We welcome applicants to the 2023-2024 Arts Writing Incubator!

This year will feature a single cohort of 5 people who convene October - May 2024. The cohort will convene virtually every month to discuss assigned arts writing and to workshop writing-in-progress. They are tasked with seeing black art in their own locales on their own time, maintaining a writing practice that engages this art, and will be expected to pitch and ideally publish at least once during their session. Their writing will also be collected in the annual BES journal, A Year in Black Art.

The cohort will also gather for a weekend-long intensive in Seattle, WA in Spring 2024, where they will participate in closed-door sessions with invited artists, arts writers, and arts workers—folks who will also present their work for public conversation.

Cohort members will receive a humble $1,000 stipend for their participation and a per diem for their time in Seattle.


Application Details

The application consists of a 2-page letter of interest describing your critical practice, how using writing to think through contemporary black art will be generative to your practice, and what you hope to gain through engaging with The Black Embodiments Studio.

Application materials should be sent in PDF format to blackembodiments@gmail.com by September 1, 2023. 5 people will be notified of their acceptance by September 10, 2023 and publicly announced shortly thereafter. Our organizational capacity unfortunately makes it impossible to respond with individual feedback on applications.


Best Practices

You do not have to have any experience in the arts or in arts writing to apply! But you should be experienced in self-directed thinking, invested in contributing to conversation, and able to dedicate time for reading arts writing and for seeing art on your own time. You should also have proficiency in reading, thinking about, and discussing race, and doing so from an anti-racist perspective.

Things to think about when writing your application: be specific!

  • Nearly every applicant will discuss their commitment to black art(s) and their need or desire to be amongst other critical black arts thinkers. The routes to these commitments, desires, and needs can be very different, however. Your application should show us how specific people, conversations, ideas, works, and/or artists, etc. have helped shape how you have arrived at this opportunity—and what you might make of it.

  • You don’t have to have any arts writing experience to participate in the AWI but writing is the tool through which BES operates. It is important to discuss the stakes of (arts) writing for you, your practice, and the contributions you want to make in the (arts) world(s) you are a part of.
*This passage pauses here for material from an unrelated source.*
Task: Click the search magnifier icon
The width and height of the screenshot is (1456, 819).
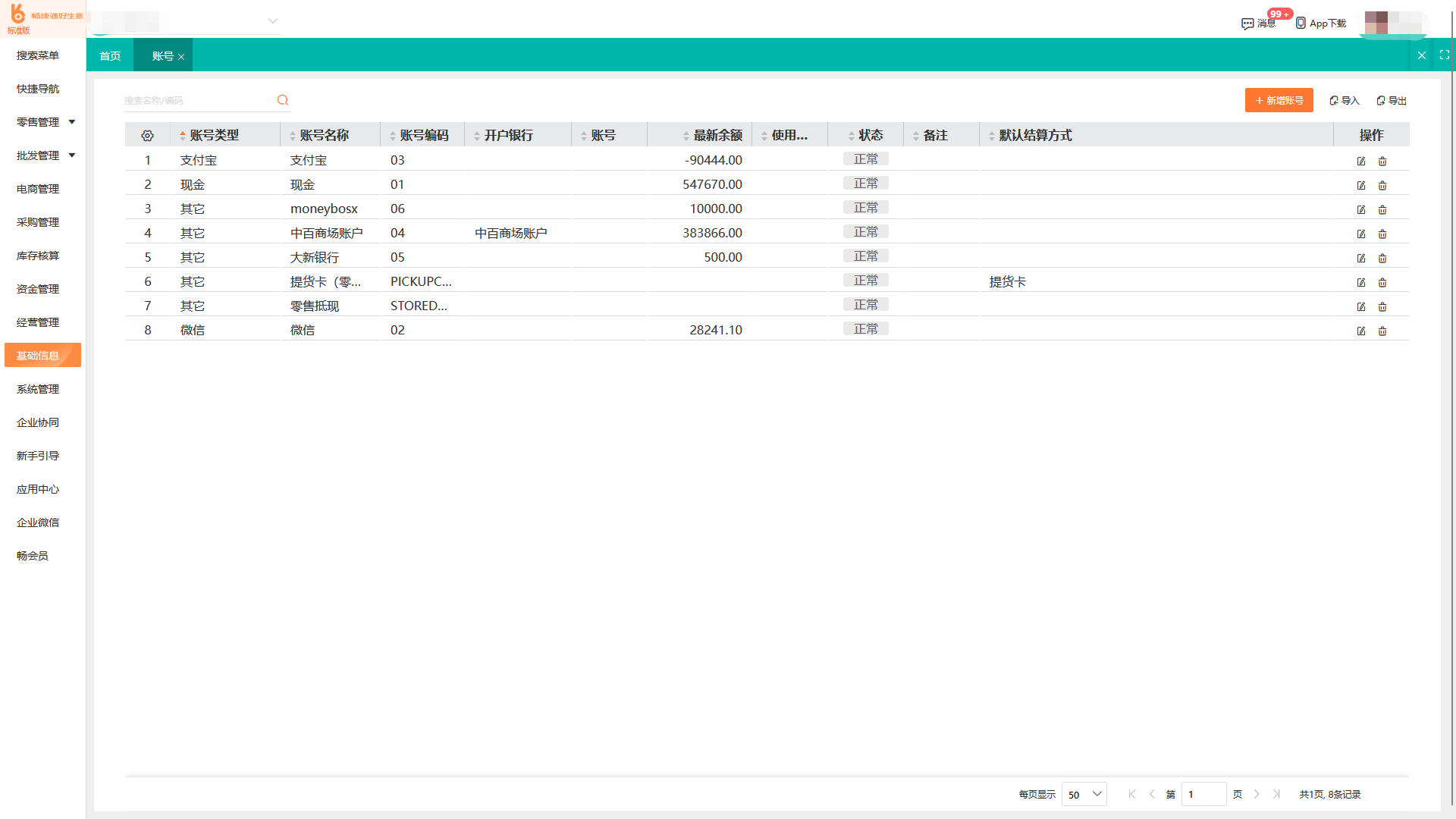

  • There may be plenty you don’t know and want to learn through participating in the AWI—you might not even know what you don’t know! When describing your goals, needs, and/or desires to use BES and the AWI as a learning space, be clear on any specific tools, methods, strategies, frameworks, etc. that you hope to develop and why.

  • The AWI requires participants set their own schedules for experiencing, reflecting on, and writing about black art. Your letter should discuss how you are currently or will be intentionally engaged in cultural practices in your region, and ways that you are or will be intentionally engaged in some sort of reflection on those practices.